BME280 Breakout - Temperature, Pressure, Humidity Sensor

by Pimoroni

A really nice environmental sensor that's ideal for indoor monitoring of temperature, pressure, and humidity, or even outdoors in a suitable enclosure. It's Raspberry Pi and Arduino-compatible.

We use this sensor on our Enviro+ environmental monitoring board, but it's such a nice sensor that we thought we'd pop it onto a breakout! The BME280 is a great sensor for monitoring conditions around your home. If you're an iOS user, then there's a Homebridge plugin for the BME280 to let you use the sensor for home automation and monitoring.

This breakout is compatible with our fancy Breakout Garden system, where using breakouts is as easy just popping it into one of the six slots and starting to grow your project, create, and code. BME280 breakouts manufactured after April 2022 are also Qw/ST compatible so you can use them with a whole host of different microcontrollers and HATs with Qwiic or STEMMA QT connectors.

Features

  • Bosch BME280 temperature, pressure, humidity sensor (datasheet)
  • I2C interface, with address select via cuttable ADDR trace (0x76 or 0x77)
  • Qwiic/STEMMA QT connector
  • 3.3V or 5V compatible
  • Reverse polarity protection (on Breakout Garden connector)
  • Raspberry Pi-compatible pinout (pins 1, 3, 5, 7, 9)
  • Compatible with Arduino
  • Compatible with Raspberry Pi (Python library)
  • Compatible with Raspberry Pi Pico (C++/MicroPython libraries)
  • Schematic

Kit includes

  • BME280 breakout
  • 1x5 male header
  • 1x5 female right angle header

We've designed this breakout board so that you can solder on the piece of right angle female header and pop it straight onto the bottom left 5 pins on your Raspberry Pi's GPIO header (pins 1, 3, 5, 7, 9). The right angle header also has the advantage of positioning the breakout away from the Pi's CPU so as to minimise radiated heat.

Software

We've put together a Python library for using the BME280 sensor with a Raspberry Pi, with handy functions to read all of the values, and a few nice little examples.

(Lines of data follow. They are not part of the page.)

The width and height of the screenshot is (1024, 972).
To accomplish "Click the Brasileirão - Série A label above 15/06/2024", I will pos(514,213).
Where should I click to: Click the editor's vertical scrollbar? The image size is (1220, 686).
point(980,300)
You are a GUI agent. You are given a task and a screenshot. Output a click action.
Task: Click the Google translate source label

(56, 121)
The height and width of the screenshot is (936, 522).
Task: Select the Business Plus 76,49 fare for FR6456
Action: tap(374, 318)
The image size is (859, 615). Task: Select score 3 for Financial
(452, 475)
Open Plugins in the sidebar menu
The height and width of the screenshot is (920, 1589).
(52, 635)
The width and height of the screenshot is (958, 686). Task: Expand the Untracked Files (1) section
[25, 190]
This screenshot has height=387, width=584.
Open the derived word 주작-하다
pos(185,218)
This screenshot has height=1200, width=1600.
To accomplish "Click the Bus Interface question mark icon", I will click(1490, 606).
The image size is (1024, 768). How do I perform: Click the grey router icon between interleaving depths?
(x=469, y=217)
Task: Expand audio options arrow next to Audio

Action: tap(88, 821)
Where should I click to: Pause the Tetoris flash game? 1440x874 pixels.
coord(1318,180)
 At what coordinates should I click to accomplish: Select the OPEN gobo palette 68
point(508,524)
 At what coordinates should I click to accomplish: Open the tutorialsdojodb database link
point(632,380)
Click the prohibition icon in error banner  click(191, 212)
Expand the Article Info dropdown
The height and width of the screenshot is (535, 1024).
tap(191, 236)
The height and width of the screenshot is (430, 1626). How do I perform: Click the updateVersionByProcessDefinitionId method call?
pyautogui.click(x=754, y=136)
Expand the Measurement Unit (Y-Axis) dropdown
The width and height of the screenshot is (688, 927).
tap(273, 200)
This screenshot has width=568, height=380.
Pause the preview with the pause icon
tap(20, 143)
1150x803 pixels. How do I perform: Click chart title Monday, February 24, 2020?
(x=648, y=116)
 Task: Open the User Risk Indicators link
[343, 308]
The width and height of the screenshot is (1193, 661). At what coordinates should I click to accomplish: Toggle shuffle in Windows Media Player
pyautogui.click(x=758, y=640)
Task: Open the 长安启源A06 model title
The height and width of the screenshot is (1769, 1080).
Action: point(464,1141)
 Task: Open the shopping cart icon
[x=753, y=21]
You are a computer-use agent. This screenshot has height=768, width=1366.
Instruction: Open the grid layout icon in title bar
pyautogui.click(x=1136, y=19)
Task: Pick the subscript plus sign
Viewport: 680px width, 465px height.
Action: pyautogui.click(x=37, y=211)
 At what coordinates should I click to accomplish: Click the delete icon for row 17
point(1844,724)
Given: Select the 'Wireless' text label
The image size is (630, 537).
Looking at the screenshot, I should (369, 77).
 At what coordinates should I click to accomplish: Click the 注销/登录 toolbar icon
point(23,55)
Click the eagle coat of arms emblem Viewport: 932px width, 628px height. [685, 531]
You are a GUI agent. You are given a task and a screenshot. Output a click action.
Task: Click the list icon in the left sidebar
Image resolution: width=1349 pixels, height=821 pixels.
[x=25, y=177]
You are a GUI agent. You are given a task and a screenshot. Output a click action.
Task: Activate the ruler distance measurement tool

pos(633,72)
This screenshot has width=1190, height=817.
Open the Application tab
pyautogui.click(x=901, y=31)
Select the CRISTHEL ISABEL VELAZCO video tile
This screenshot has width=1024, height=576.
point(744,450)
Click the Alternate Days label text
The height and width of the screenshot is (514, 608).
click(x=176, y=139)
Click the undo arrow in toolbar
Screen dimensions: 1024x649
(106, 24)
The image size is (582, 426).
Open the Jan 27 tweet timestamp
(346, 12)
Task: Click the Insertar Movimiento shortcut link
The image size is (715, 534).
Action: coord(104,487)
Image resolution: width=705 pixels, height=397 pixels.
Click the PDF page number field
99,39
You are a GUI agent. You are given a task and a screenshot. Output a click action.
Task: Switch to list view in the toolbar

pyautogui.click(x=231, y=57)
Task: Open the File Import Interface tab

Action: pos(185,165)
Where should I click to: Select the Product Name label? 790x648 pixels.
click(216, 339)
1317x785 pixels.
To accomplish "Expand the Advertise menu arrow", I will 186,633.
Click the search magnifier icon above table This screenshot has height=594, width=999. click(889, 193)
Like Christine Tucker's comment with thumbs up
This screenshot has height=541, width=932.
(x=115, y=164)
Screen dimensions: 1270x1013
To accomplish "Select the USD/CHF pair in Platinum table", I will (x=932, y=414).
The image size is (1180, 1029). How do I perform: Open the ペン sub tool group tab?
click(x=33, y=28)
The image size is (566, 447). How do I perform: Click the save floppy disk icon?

You can also use this breakout with Raspberry Pi Pico and other RP2040 boards, using C++ or Pirate brand MicroPython or CircuitPython.

Notes

  • In our testing, we've found that the sensor requires some burn-in time (at least 20 minutes) and that readings may take a couple of minutes to stabilise after beginning measurements
  • The trace on the back (marked ADDR) can be cut to change the I2C address from the default of 0x76 to 0x77, meaning that you can use up to two sensors on the same Raspberry Pi or Arduino.
  • The BME280, BME68X, and BMP280 breakouts all share the same I2C addresses, so if you're using two together then you'll need to change the I2C address on one of them using the cuttable trace.